MAHKEME BAŞKANI AVUKAT BEYANLARI BİTMEDEN MUTALAA İSTEDİ
Mahkeme başkanı, görüntüler izlenmeden önce ve avukatların beyanlarının tamamlanmasını beklemeden, savcıya esas hakkındaki görüşünü sordu. Görüntüler izlendikten sonra bununla ilgili talepler olmasına rağmen başkan savcıya yine mutalaasını sordu.

SAVCI CEZALANDIRILMA TALEP ETTİ
Savcı, esas hakkında mutalaasını açıkladı. Savcı, sanık polisler için iştirak yönünden delillerin olduğunu belirtti ve sanık polislerin "resmi belgede sahtecilik" ve "resmi belgeyi bozmak, yok etmek veya gizlemek" suçlarından cezalandırılmasını talep etti. Savcı ayrıca bilirkişi Zafer Gökdemir'in beraatına karar verilmesini istedi.

CAN: ONLARI ÖLDÜREN, İŞLEMEYEN ADALET
Mutalaanın ardından Onur Yaser Can'ın kardeşi Ezgi Sevgi Can söz aldı. Can, şunları söyledi: "Kamera kayıtları 1. celseden beri yalan beyan verdiklerinin kanıtı. Evrakta sahtecilik suçu iştirak halinde işlenmiştir. Bu suç öncesindeki işkence ve sonrasındaki intihara sürükleme suçunun göstergesidir. 13 yıldır iğneyle kuyu kaza kaza bu sürece gelindi.
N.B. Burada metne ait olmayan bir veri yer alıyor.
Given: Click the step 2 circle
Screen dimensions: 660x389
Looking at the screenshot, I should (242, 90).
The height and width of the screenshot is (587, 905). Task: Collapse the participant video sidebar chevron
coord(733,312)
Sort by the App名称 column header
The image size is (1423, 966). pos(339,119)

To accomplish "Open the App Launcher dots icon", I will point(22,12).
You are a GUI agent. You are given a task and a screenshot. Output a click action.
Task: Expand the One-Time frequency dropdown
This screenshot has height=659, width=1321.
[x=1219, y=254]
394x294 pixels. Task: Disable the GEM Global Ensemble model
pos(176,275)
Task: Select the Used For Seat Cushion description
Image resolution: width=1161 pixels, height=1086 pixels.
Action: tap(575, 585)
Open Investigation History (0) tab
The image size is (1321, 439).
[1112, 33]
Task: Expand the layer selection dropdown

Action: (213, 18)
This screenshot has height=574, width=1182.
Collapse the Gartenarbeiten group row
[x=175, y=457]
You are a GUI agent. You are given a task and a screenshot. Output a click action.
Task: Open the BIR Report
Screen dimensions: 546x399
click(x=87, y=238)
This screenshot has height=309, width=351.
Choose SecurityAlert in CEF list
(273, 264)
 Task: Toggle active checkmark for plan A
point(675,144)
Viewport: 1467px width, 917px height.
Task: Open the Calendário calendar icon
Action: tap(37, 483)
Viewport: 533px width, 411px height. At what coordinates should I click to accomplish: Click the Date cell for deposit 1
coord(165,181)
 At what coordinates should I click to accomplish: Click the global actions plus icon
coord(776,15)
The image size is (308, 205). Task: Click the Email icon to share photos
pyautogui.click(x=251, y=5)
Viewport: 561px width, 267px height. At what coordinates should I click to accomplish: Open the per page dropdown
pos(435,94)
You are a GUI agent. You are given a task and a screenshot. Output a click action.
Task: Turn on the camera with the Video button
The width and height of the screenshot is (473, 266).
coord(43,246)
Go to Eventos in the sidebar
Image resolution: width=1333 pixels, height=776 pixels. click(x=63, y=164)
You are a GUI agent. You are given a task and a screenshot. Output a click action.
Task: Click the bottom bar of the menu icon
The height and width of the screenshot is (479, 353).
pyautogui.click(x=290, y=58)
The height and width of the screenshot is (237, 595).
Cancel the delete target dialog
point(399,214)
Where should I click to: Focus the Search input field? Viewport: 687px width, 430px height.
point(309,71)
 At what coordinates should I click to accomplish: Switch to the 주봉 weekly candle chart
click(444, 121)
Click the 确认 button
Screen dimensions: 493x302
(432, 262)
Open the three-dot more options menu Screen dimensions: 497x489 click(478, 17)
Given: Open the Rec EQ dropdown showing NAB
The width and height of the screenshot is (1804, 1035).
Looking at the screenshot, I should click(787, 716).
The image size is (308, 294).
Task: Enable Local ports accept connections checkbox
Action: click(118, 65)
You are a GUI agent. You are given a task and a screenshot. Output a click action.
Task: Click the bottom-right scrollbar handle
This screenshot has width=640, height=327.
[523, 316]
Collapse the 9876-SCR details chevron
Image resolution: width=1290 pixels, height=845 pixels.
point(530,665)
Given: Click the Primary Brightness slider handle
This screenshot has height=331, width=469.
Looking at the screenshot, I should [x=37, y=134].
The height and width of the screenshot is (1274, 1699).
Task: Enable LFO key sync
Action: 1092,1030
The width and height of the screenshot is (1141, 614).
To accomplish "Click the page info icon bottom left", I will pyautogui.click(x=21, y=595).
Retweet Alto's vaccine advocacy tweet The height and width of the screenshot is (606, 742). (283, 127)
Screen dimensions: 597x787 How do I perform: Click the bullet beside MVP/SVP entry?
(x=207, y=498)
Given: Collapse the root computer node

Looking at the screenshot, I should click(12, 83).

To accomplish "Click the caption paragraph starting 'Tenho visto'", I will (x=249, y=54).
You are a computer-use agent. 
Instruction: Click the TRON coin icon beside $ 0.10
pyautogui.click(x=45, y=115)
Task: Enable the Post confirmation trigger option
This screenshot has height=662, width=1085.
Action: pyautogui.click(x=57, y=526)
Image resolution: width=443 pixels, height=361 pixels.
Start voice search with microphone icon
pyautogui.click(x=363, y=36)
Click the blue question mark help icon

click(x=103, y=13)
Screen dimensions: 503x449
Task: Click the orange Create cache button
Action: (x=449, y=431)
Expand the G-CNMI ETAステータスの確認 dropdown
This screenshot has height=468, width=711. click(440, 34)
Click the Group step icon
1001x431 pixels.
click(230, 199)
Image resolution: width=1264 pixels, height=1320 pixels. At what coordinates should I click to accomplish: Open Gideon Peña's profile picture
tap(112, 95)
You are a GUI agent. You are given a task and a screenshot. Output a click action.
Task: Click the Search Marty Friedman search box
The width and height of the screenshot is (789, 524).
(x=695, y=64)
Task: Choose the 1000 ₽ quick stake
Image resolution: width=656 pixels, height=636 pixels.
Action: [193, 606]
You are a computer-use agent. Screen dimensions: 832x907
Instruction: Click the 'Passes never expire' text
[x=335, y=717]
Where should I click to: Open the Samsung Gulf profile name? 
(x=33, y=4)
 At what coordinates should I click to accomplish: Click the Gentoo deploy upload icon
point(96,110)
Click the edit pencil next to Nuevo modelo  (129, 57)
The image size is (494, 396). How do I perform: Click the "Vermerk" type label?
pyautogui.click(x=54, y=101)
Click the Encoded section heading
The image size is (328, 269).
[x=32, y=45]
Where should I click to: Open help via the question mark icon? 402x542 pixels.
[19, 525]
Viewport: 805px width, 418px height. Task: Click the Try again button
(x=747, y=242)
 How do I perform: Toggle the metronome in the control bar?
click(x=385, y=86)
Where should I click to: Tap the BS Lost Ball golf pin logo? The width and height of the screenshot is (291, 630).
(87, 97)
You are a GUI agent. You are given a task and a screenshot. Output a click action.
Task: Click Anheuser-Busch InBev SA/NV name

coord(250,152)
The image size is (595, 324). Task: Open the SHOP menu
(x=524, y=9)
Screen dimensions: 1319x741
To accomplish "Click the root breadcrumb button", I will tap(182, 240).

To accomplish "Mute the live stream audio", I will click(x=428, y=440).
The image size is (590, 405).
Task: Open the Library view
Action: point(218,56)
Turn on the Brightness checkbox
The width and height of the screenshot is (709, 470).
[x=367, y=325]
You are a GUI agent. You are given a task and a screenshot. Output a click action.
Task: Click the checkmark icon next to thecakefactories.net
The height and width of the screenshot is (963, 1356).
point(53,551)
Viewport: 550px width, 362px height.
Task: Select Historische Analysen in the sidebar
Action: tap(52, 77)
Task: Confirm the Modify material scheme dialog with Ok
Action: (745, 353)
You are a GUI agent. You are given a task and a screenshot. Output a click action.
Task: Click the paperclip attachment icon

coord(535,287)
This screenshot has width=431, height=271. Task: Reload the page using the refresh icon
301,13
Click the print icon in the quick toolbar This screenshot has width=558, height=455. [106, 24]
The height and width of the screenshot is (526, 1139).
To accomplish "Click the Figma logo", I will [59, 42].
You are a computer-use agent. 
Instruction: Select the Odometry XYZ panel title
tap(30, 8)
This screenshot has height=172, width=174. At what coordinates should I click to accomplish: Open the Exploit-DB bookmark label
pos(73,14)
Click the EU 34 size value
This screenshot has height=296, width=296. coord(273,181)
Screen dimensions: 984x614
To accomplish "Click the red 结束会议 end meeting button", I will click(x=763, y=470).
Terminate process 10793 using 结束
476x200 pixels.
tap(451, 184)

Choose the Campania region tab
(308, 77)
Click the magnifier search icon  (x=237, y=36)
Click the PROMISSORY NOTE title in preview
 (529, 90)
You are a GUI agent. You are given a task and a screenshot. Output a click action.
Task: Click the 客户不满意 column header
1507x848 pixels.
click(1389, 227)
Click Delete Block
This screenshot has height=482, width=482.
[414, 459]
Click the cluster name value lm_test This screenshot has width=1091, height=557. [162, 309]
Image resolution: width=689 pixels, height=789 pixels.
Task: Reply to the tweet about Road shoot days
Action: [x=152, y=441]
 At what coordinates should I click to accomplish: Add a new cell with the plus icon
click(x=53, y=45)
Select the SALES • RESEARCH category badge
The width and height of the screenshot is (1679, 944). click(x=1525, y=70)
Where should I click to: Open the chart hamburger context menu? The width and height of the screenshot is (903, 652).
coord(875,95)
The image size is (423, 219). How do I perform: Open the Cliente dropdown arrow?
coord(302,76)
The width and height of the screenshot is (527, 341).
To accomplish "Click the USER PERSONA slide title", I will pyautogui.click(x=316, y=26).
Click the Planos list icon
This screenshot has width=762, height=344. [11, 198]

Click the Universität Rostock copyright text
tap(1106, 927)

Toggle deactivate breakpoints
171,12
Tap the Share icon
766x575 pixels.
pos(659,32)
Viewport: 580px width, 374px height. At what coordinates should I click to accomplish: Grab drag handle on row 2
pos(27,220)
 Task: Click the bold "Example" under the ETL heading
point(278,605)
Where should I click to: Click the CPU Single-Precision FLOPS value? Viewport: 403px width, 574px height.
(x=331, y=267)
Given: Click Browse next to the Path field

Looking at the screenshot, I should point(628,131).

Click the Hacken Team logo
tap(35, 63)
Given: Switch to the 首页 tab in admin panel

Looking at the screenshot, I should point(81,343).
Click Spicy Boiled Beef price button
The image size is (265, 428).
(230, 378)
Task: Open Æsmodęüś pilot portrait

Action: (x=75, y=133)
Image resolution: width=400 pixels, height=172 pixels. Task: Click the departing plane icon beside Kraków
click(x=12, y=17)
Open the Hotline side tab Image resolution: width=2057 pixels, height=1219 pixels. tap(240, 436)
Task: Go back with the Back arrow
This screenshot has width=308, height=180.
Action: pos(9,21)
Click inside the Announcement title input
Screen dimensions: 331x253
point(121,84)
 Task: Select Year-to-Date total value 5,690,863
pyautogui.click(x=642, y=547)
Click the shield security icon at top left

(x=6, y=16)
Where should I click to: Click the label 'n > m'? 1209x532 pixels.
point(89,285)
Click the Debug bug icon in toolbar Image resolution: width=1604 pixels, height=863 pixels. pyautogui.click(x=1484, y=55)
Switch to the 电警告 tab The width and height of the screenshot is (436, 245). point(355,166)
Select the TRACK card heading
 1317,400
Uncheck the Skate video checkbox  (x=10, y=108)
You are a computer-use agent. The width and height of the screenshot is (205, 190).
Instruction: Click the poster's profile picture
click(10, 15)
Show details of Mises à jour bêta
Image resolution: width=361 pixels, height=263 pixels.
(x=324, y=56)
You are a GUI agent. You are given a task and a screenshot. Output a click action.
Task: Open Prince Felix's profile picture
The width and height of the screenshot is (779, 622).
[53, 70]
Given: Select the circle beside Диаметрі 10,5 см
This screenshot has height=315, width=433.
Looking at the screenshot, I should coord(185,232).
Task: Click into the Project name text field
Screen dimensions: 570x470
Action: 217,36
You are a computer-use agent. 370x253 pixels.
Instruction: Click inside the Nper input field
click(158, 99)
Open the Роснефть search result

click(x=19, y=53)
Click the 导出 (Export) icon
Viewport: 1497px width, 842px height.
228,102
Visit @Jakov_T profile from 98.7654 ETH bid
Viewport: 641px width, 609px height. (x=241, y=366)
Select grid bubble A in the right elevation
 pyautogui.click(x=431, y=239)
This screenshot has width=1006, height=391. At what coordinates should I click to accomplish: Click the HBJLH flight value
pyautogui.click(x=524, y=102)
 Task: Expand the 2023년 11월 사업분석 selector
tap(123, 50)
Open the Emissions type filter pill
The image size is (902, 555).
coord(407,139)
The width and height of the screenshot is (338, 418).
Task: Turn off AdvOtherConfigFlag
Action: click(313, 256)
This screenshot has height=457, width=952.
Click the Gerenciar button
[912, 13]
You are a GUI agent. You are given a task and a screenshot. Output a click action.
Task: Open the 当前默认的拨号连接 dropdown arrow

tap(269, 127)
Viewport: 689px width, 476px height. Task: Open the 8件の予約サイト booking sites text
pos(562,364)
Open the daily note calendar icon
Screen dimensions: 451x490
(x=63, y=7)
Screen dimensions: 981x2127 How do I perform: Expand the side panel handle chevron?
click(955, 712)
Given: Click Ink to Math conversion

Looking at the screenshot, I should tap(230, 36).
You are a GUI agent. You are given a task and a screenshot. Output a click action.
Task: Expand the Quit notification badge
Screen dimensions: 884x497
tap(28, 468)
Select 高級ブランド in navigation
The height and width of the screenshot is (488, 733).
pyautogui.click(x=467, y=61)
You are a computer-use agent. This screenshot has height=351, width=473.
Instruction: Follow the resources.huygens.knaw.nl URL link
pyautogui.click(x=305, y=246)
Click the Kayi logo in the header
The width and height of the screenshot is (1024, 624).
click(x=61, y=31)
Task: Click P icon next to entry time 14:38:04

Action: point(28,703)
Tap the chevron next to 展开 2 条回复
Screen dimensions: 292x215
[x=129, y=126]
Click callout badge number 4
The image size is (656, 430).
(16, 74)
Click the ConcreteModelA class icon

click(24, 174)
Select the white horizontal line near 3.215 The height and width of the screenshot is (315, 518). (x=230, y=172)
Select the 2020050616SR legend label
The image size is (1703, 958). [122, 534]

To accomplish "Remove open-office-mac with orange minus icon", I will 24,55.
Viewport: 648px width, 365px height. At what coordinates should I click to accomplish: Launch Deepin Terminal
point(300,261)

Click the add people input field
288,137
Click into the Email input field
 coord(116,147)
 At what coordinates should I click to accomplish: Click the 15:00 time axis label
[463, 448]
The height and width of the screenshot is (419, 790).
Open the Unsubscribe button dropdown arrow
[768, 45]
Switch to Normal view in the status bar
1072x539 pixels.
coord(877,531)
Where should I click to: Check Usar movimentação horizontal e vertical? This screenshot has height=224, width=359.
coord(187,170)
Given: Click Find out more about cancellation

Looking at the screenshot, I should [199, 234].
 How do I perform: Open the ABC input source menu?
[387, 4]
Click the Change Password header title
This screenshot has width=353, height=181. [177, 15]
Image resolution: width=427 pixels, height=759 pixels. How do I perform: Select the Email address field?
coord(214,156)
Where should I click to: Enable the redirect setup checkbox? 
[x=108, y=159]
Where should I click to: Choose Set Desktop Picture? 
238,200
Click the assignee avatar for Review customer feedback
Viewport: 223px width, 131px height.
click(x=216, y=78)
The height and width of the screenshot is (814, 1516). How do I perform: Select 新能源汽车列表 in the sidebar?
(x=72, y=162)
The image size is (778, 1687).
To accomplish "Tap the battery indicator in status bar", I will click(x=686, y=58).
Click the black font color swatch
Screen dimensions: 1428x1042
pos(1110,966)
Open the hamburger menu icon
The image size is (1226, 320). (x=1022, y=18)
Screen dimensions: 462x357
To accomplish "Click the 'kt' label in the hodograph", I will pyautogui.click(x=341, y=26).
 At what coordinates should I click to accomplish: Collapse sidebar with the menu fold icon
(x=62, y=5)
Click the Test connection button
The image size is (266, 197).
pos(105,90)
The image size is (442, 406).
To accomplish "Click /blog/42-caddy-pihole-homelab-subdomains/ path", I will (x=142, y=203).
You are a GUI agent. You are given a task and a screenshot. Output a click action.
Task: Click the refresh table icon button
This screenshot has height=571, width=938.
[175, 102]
Annem ve babamın, oğullarının yaşam hakkı ihlal edilirken nasıl yıprandıklarının tanığıyım. Bu süreçte işlemeyen adalet onları öldüren şeydi sadece evlat acısı değil."

'KAYBETTİĞİM AİLEM ADINA TALEBİMİZİ DEĞERLENDİRİN'
Bir önceki duruşmadaki ara karardan dönülmesini ve mahkemenin işkence yönünden suç duyurusunda bulunma yükümlülüğünü, yaşam hakkı ihlali yönünden etkin soruşturma yürütme yükümlülüğünü yerine getirmesini isteyen Ezgi Sevgi Can, "Adalet ihtiyacı, resmen hayatta kalma meselesi haline geldi. Kaybettiğim ailem adına, lütfen işkence yönünden talebimizi değerlendirin" dedi.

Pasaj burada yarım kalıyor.